_EXERCISE DETAILS_. Extract each line of the records below that contains the word "value".

(Dataset entries)
>>>

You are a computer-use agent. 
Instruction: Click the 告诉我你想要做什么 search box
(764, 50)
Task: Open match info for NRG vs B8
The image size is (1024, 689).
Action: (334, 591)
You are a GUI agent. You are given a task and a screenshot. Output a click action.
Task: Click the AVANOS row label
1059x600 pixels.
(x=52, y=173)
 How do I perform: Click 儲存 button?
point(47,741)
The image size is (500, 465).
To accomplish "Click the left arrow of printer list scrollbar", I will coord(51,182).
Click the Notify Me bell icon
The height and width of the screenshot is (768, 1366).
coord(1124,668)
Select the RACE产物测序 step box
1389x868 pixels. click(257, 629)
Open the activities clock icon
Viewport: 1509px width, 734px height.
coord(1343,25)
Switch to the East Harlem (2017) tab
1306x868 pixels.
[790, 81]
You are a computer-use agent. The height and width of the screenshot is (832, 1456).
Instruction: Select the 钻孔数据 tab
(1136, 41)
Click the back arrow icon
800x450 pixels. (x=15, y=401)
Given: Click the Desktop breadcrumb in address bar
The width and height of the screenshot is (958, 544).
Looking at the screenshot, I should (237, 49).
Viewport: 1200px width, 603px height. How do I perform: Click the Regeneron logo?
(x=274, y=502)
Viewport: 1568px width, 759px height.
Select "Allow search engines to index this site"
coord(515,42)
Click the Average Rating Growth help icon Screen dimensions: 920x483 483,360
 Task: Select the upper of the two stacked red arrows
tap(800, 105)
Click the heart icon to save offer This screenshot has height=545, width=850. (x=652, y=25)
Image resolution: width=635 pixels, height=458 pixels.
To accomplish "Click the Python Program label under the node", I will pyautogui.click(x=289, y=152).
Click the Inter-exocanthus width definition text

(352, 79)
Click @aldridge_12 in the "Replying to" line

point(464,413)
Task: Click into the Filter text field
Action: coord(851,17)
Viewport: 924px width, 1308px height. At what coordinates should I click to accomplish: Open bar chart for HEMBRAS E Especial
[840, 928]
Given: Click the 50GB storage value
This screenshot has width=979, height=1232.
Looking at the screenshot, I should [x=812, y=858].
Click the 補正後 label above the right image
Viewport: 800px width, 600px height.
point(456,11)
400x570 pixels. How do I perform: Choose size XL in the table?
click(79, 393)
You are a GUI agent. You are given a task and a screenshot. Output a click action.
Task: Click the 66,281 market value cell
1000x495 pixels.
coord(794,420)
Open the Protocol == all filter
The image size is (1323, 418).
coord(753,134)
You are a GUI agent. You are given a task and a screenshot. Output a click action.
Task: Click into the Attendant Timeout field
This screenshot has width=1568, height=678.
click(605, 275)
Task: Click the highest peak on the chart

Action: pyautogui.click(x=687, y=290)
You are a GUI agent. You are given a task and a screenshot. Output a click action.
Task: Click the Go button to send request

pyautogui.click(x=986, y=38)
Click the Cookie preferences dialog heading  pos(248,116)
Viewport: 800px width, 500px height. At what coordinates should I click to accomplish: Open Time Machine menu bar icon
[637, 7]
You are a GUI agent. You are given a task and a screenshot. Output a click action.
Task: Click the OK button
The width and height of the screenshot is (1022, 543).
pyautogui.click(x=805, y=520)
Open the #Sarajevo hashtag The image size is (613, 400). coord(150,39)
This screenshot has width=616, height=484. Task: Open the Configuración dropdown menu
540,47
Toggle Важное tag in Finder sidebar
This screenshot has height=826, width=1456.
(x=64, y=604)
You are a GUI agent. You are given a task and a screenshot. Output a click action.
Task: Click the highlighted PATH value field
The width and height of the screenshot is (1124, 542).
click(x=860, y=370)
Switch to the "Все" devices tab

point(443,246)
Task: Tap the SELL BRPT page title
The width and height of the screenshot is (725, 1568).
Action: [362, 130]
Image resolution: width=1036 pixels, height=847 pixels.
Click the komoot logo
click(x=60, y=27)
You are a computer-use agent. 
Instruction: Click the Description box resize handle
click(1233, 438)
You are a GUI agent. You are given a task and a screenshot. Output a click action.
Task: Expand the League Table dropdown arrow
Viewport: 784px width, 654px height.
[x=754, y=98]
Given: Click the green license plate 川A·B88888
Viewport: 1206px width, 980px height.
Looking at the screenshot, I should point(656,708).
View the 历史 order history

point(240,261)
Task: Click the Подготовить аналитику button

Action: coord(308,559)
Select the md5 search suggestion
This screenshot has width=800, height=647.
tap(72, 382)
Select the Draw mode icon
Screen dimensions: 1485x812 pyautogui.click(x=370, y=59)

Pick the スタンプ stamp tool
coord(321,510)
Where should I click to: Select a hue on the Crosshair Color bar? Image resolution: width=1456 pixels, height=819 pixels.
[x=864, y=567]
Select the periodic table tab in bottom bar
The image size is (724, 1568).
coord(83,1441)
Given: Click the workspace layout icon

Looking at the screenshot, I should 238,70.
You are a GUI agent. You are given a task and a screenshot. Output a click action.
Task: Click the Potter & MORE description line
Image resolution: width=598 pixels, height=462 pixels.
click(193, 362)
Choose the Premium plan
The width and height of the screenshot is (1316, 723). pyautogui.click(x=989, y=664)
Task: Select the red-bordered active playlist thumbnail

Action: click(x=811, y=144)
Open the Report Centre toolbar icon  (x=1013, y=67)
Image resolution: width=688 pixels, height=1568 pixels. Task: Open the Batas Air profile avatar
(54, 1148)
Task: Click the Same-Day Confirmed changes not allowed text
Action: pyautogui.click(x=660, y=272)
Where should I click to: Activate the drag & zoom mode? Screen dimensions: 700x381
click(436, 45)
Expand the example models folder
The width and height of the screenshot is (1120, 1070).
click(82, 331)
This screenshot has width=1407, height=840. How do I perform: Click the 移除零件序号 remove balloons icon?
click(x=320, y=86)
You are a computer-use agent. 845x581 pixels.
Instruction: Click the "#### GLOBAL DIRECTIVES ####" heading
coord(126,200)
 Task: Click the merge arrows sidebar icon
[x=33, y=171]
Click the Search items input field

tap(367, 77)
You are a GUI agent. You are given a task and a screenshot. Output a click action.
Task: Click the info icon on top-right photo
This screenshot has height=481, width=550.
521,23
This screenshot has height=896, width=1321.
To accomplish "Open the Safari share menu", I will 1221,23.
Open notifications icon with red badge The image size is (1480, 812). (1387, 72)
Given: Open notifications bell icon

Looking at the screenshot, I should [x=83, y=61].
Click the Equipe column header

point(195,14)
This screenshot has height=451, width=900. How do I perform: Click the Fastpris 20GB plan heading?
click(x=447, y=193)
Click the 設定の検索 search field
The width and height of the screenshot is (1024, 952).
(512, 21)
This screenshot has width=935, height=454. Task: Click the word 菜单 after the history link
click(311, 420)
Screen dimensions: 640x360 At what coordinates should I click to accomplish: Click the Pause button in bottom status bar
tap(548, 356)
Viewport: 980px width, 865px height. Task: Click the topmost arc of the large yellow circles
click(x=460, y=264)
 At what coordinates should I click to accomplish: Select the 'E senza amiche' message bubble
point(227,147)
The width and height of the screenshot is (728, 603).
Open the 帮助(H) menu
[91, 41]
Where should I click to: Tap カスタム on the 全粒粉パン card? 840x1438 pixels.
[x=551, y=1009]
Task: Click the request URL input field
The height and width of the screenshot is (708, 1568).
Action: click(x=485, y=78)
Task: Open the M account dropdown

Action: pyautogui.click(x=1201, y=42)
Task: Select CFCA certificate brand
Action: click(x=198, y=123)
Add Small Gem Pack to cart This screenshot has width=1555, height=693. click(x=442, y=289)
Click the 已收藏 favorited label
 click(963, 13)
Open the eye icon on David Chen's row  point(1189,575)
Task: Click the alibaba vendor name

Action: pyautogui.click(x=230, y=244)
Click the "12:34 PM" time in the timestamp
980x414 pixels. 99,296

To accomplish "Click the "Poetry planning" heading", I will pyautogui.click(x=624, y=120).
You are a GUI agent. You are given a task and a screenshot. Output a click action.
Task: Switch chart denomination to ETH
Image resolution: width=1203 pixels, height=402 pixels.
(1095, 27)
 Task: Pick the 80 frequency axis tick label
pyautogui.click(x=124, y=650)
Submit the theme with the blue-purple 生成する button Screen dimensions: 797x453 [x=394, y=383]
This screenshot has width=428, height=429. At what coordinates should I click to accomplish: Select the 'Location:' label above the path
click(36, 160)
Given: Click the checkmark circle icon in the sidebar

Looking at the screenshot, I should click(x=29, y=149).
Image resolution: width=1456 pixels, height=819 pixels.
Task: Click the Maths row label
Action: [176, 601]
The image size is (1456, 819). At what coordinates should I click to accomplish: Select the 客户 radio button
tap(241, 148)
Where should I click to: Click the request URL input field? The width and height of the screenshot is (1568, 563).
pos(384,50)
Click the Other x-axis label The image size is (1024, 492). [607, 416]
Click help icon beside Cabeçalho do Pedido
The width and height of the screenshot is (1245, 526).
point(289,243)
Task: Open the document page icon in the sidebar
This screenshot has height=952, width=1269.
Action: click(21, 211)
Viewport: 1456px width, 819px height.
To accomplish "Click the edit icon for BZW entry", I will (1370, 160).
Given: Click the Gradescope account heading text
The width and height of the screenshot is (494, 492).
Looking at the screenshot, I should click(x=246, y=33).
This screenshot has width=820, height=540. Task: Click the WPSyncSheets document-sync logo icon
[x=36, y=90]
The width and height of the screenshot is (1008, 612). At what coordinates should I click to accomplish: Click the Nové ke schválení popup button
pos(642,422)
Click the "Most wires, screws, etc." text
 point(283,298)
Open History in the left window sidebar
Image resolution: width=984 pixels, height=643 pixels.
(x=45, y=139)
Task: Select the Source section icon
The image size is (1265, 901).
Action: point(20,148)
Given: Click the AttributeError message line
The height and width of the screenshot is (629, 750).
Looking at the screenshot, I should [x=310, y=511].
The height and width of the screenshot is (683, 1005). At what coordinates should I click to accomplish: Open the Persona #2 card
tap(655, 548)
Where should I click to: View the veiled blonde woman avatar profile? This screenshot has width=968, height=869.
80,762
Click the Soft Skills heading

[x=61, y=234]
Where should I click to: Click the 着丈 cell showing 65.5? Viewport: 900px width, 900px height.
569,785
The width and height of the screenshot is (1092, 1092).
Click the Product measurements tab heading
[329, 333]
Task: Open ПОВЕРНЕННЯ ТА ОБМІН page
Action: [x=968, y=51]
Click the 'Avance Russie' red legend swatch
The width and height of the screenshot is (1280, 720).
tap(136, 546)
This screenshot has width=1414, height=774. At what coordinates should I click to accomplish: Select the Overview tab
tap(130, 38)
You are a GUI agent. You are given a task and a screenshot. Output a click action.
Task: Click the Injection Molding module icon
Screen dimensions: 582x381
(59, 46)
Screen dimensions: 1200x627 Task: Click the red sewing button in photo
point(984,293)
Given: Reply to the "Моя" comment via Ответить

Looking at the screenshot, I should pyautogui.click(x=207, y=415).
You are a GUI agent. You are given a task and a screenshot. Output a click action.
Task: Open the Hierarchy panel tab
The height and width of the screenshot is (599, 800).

<<<

_SOLUTION FOR THIS TASK_.
Given: Click the 50GB storage value
Task: Click the 66,281 market value cell
Task: Click the highlighted PATH value field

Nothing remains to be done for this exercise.